EXCERPTED RECORDS:
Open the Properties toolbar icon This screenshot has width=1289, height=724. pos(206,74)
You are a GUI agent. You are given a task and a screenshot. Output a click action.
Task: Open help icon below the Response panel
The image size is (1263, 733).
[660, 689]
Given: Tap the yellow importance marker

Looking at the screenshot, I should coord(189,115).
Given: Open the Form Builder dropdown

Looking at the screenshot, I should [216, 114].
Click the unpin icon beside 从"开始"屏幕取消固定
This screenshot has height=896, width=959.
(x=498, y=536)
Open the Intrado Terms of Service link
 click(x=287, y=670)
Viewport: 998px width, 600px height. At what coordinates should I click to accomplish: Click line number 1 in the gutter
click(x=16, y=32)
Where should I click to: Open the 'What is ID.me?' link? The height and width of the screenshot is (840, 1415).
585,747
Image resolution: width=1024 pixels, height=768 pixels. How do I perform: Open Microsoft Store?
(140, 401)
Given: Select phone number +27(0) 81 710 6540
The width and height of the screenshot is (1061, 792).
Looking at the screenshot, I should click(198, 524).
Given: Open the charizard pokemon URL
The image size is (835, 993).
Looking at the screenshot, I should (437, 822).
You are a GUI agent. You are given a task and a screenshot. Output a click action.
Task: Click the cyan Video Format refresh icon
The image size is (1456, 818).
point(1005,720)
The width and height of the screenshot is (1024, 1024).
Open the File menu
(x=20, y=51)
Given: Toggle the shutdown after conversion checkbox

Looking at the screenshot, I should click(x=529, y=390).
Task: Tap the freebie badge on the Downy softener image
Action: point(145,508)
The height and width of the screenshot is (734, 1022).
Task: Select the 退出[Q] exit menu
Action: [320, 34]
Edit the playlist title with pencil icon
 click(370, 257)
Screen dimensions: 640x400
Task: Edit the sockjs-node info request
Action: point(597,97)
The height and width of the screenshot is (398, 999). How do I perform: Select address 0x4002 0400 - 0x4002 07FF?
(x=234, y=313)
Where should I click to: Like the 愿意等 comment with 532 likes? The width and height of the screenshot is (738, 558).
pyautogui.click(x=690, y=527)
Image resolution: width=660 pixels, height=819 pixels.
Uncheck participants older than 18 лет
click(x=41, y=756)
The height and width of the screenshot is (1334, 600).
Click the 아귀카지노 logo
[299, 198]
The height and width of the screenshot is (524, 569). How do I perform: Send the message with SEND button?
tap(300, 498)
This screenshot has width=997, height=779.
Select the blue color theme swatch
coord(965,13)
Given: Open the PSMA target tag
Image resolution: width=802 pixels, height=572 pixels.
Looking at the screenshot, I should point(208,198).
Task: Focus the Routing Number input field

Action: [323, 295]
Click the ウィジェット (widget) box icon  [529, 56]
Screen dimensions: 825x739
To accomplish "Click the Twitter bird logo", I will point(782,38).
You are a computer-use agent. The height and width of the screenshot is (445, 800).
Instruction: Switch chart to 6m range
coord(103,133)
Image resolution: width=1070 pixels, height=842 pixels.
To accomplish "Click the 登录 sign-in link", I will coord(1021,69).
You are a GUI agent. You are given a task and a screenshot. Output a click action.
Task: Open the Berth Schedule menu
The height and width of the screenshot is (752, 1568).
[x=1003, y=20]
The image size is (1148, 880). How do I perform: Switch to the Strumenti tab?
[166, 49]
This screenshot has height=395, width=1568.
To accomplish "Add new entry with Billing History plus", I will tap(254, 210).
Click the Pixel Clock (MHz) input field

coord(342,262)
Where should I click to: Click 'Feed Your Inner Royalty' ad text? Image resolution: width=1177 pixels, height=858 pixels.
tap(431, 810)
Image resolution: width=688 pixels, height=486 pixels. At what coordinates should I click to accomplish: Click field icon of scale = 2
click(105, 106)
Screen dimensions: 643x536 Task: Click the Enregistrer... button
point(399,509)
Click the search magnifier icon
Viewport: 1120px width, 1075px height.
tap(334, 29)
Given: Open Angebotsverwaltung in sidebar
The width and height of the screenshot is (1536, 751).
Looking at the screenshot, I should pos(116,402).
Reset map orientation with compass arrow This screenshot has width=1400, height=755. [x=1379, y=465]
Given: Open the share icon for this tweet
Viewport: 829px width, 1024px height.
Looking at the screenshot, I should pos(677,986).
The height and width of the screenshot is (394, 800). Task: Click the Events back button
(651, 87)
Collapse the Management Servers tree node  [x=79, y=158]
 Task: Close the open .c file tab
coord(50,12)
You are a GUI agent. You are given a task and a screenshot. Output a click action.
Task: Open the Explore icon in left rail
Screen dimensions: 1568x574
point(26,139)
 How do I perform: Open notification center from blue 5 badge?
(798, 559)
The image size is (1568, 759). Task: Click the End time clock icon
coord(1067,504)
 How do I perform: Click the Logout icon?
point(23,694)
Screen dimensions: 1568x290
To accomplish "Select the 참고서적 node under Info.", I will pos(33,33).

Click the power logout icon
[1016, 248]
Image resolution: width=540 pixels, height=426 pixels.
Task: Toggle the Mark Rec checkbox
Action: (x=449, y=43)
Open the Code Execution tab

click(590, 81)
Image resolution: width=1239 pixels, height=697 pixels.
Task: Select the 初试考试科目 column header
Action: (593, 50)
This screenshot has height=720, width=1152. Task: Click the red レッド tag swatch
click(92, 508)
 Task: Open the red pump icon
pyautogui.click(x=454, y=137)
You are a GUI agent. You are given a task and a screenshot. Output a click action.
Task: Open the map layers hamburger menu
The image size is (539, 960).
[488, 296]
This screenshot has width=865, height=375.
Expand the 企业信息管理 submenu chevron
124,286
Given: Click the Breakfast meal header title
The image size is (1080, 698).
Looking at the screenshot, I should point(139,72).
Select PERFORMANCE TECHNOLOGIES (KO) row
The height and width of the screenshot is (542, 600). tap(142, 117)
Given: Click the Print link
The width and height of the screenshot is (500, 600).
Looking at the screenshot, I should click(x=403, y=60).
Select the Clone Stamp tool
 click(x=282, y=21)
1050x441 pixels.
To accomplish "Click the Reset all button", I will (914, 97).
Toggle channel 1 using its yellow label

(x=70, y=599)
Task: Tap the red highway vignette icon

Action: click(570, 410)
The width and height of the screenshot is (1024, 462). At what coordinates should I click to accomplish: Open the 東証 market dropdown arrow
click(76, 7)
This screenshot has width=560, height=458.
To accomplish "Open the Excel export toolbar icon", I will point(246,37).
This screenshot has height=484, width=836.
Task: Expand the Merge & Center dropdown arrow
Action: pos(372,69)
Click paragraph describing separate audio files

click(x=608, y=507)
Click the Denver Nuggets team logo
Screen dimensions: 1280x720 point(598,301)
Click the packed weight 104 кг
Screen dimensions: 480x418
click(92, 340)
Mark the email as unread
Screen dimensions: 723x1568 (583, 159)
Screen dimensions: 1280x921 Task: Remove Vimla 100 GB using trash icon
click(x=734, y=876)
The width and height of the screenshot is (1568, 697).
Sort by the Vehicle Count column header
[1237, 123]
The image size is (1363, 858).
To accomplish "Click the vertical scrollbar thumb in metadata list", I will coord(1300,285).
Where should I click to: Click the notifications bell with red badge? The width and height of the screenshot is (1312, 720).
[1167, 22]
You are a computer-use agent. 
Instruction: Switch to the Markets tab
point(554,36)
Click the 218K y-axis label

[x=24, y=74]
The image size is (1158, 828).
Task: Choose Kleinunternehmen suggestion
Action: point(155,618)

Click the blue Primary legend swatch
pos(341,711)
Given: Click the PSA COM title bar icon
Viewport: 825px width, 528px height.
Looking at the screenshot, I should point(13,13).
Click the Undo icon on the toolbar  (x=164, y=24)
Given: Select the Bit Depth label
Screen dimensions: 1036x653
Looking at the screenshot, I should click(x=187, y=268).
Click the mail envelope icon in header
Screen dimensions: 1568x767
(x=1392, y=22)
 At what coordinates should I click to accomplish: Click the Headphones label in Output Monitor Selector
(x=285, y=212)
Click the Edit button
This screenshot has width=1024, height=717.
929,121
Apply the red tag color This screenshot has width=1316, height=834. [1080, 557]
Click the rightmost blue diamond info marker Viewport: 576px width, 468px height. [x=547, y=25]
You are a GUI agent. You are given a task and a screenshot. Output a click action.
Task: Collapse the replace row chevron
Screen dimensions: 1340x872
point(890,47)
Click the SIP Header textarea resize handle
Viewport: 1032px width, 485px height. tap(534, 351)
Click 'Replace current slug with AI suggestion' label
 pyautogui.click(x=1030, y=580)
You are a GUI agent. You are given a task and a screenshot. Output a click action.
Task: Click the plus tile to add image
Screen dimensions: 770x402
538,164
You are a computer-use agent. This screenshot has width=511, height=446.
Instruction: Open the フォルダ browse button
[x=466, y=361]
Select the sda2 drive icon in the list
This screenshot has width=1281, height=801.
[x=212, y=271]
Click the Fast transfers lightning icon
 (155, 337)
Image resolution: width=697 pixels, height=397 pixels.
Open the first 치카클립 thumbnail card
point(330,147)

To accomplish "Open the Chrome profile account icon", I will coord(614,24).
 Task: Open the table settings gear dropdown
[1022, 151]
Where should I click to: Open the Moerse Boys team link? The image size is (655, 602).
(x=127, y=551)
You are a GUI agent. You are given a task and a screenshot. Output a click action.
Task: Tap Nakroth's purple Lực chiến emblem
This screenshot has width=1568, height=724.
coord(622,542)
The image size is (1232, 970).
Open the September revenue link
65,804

TASK REQUIREMENTS: Within the material above, find every line containing the word "computer" and copy it.

RESULT OF THE EXERCISE:
You are a computer-use agent. The height and width of the screenshot is (445, 800).
You are a computer-use agent. 
You are a computer-use agent. This screenshot has width=511, height=446.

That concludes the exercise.